The government is preparing for Chinese banks to acquire stakes in local banks, but there is not a timetable for implementation, Financial Supervisory Commission (FSC) Chairman Chen Yuh-chang (陳裕璋) said yesterday.
Chen was responding to media reports that the commission already passed such an initiative last week, which was waiting for final approval by the Executive Yuan. Newspaper reports said the new measure would facilitate strategic cooperation between Taiwanese and Chinese banks.
Chen told reporters before attending a legislative session that the commission was planning to allow Chinese banks to invest in their local counterparts.
“However, the commission did not address the issue last week as reported, nor has it submitted such a proposal to the Executive Yuan for approval,” Chen said.

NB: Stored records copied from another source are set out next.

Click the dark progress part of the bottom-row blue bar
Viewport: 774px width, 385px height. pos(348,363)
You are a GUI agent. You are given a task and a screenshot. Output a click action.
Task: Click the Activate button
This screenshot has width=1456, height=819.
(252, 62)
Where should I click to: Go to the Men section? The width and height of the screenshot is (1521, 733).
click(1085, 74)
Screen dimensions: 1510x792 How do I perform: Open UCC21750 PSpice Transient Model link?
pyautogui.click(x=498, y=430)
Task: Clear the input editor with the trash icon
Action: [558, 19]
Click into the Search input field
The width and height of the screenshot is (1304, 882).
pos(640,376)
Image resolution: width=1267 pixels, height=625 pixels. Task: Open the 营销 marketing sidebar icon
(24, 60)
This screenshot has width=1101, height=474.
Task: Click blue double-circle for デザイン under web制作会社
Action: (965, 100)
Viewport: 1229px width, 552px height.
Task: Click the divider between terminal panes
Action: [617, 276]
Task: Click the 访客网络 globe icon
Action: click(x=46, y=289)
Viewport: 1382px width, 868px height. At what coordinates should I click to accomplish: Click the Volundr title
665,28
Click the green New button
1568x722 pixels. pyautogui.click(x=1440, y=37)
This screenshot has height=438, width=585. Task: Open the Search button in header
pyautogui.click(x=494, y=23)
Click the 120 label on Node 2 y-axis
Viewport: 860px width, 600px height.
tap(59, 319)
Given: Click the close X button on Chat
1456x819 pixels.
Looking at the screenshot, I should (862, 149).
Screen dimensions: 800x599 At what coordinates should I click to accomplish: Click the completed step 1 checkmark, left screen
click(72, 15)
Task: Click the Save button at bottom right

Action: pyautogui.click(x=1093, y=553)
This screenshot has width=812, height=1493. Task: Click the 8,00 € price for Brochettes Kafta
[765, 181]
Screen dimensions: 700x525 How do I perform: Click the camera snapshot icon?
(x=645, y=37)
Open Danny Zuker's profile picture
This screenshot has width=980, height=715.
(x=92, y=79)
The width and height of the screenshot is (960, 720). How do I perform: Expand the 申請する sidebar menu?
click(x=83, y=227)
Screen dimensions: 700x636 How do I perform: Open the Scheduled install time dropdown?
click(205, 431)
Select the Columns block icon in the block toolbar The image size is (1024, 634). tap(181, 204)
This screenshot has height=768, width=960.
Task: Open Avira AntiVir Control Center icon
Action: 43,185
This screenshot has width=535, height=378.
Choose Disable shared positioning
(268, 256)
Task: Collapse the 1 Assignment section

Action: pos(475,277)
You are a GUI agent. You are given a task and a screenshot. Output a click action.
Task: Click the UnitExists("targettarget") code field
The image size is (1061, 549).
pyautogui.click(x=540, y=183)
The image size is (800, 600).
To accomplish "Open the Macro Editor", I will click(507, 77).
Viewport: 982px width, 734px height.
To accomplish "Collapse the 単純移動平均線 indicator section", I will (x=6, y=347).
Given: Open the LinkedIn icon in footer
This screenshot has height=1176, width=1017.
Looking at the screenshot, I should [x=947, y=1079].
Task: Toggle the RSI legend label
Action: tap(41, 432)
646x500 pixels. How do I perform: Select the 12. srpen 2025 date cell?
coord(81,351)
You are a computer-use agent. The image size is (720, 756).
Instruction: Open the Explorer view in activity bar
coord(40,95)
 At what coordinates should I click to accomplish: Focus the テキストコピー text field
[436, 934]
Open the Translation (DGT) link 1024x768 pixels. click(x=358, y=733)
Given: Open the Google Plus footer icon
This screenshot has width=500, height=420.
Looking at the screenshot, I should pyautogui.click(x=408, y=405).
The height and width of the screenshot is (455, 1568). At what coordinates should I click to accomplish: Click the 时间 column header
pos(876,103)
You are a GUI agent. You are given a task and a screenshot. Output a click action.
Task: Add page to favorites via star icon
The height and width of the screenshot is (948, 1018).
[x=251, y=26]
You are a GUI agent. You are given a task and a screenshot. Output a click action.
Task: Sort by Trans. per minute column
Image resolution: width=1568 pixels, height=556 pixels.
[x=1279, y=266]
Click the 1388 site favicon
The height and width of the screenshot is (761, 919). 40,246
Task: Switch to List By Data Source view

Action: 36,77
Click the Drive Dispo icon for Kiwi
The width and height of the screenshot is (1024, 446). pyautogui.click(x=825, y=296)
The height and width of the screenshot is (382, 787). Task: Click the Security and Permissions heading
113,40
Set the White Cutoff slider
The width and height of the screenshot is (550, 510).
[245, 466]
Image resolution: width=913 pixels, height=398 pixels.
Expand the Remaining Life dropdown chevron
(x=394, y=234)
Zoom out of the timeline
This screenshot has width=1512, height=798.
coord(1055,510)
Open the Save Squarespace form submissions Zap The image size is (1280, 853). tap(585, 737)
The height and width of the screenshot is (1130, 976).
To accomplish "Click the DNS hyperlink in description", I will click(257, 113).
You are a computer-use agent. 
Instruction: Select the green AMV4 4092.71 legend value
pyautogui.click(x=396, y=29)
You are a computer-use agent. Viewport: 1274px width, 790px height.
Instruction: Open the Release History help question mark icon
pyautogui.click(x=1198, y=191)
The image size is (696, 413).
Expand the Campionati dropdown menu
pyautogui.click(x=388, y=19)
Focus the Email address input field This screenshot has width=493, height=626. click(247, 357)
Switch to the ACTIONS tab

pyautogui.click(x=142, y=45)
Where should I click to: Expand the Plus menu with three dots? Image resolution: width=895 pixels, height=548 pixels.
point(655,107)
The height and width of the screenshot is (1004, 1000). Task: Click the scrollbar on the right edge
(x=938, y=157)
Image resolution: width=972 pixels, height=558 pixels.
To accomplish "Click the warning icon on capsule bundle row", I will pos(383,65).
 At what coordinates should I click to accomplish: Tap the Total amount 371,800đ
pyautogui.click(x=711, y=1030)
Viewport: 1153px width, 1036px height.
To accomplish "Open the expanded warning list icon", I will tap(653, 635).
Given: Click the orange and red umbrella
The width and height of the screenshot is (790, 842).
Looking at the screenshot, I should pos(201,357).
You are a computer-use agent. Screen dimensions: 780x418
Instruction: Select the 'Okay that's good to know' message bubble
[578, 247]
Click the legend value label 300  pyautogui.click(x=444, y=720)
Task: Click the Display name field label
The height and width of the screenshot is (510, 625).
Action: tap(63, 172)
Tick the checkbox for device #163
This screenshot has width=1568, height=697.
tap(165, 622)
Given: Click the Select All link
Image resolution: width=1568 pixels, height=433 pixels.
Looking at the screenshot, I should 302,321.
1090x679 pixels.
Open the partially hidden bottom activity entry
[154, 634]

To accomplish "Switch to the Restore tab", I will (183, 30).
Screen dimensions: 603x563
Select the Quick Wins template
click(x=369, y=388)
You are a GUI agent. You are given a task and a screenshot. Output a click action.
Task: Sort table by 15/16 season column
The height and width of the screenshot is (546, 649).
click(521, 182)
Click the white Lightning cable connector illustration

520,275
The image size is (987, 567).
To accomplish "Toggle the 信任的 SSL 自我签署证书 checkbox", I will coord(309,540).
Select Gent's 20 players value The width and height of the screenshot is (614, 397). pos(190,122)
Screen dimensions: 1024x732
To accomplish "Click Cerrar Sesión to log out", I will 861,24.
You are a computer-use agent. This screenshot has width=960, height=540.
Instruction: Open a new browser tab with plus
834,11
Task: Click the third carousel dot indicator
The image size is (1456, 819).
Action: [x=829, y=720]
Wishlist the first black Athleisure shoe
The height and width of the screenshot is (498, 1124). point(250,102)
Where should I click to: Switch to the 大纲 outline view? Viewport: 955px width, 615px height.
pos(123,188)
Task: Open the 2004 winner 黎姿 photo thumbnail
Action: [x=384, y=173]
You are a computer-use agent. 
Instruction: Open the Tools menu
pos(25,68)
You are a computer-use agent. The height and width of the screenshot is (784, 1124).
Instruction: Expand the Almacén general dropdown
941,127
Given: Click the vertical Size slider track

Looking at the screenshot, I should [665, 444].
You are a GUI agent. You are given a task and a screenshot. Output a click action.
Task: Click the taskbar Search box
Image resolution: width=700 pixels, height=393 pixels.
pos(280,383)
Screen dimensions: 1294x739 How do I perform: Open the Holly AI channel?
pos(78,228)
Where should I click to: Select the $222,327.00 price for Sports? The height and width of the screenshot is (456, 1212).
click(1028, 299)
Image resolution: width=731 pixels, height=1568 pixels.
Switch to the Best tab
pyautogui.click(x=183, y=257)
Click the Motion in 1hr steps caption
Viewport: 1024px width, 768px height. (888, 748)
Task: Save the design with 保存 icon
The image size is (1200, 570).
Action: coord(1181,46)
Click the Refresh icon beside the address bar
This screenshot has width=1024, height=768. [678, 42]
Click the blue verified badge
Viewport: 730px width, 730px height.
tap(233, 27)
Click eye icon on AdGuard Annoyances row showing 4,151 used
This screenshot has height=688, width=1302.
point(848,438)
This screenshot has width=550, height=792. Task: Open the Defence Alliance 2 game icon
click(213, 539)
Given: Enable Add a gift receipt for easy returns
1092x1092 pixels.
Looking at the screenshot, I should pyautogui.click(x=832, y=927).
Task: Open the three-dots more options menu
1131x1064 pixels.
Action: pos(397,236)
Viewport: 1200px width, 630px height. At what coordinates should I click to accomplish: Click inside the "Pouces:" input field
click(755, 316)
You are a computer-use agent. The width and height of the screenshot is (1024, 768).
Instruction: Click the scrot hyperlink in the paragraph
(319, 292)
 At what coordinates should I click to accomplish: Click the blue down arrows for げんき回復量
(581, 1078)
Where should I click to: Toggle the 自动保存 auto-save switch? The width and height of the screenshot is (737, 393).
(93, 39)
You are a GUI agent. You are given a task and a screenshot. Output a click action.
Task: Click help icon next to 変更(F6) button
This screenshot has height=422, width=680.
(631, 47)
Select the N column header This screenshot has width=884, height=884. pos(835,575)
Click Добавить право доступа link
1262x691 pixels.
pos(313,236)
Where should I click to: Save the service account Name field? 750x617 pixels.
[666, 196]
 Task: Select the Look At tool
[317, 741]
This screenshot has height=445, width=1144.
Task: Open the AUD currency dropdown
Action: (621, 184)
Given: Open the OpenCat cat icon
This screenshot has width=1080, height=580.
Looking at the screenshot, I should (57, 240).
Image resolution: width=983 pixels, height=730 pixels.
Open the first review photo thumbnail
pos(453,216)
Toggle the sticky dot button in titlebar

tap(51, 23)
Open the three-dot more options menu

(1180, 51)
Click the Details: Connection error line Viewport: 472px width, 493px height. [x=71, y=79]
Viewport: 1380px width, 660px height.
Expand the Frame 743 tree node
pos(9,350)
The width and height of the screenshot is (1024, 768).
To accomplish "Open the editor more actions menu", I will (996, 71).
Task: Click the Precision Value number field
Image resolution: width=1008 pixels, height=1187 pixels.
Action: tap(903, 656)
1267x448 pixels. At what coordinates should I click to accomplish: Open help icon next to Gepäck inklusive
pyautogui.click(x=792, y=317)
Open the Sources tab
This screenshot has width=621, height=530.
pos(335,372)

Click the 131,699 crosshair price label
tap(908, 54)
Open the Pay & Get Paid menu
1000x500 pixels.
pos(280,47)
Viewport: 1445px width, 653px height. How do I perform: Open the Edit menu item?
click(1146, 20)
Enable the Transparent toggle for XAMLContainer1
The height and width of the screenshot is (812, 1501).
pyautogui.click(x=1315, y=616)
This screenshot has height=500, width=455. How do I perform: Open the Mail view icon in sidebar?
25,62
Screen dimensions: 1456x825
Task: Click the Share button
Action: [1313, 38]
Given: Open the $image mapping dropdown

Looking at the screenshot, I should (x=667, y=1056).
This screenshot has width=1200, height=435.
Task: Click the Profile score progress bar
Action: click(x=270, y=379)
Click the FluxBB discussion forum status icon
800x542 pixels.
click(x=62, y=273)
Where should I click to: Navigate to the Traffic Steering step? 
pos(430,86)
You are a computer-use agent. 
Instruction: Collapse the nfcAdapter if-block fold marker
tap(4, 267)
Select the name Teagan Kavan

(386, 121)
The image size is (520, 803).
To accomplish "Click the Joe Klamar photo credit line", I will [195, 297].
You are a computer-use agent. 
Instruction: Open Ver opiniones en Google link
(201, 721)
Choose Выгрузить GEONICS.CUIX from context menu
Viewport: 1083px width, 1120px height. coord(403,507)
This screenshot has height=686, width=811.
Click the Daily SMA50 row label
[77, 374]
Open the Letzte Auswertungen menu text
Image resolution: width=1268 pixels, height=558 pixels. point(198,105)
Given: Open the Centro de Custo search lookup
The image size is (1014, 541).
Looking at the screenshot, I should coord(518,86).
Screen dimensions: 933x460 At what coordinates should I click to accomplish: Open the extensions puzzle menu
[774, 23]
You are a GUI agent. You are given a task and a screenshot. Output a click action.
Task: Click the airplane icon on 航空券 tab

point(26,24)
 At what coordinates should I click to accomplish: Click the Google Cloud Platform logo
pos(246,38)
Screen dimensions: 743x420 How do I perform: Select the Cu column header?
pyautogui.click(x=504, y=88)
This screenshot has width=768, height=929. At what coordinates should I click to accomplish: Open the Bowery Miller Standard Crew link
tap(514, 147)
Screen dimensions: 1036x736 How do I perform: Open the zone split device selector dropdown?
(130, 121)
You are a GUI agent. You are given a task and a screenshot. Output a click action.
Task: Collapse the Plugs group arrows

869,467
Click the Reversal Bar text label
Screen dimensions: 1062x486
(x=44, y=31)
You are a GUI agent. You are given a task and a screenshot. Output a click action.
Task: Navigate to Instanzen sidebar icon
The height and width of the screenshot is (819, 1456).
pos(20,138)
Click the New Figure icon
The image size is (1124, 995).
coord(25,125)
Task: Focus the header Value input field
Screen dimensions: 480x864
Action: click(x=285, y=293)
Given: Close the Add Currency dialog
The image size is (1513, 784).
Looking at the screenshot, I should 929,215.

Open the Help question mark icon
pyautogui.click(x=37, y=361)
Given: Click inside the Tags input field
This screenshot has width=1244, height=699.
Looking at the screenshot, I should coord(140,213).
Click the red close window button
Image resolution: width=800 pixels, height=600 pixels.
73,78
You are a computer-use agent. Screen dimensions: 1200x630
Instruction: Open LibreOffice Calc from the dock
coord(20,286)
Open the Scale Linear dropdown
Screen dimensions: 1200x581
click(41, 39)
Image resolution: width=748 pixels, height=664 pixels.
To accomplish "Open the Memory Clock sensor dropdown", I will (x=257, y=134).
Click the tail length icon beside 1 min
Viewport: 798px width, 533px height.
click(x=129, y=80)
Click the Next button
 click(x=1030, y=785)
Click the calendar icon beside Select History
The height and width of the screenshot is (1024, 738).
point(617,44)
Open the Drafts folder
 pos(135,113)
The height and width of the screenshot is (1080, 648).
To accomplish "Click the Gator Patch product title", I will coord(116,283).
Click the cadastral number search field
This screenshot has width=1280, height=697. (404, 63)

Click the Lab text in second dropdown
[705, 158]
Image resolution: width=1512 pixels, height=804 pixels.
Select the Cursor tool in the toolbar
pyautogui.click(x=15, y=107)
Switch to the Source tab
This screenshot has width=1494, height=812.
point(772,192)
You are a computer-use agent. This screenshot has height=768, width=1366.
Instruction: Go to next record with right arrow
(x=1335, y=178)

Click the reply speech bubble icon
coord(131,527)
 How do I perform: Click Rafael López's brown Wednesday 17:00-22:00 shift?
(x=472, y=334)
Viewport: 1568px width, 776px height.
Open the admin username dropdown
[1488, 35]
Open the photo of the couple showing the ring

According to the statute governing cross-strait financial exchanges and investment, an individual Chinese bank is not allowed to hold more than a 5 percent stake in a single Taiwanese financial institution. Chinese banks and qualified domestic institutional investors are also not allowed to own more than an aggregate 10 percent share in a single Taiwanese financial institution. The statute authorizes the commission to decide when Chinese banks can begin to buy into local banks.
During a Finance Committee meeting yesterday, Chinese Nationalist Party (KMT) Legislator Lai Shyh-bao (賴士葆) asked Chen whether Cathay United Bank (國泰世華銀行), the banking arm of Cathay Financial Holding Co (國泰金控), would buy a 5 percent stake in the Bank of Wenzhou (溫州銀行) in China through its branch in Shanghai, as the Chinese-language Commercial Times has reported.
Chen said the commission had not yet received any application for such a plan, while Cathay Financial said in a statement to the Taiwan Stock Exchange that the newspaper report was “only rumor and speculation.”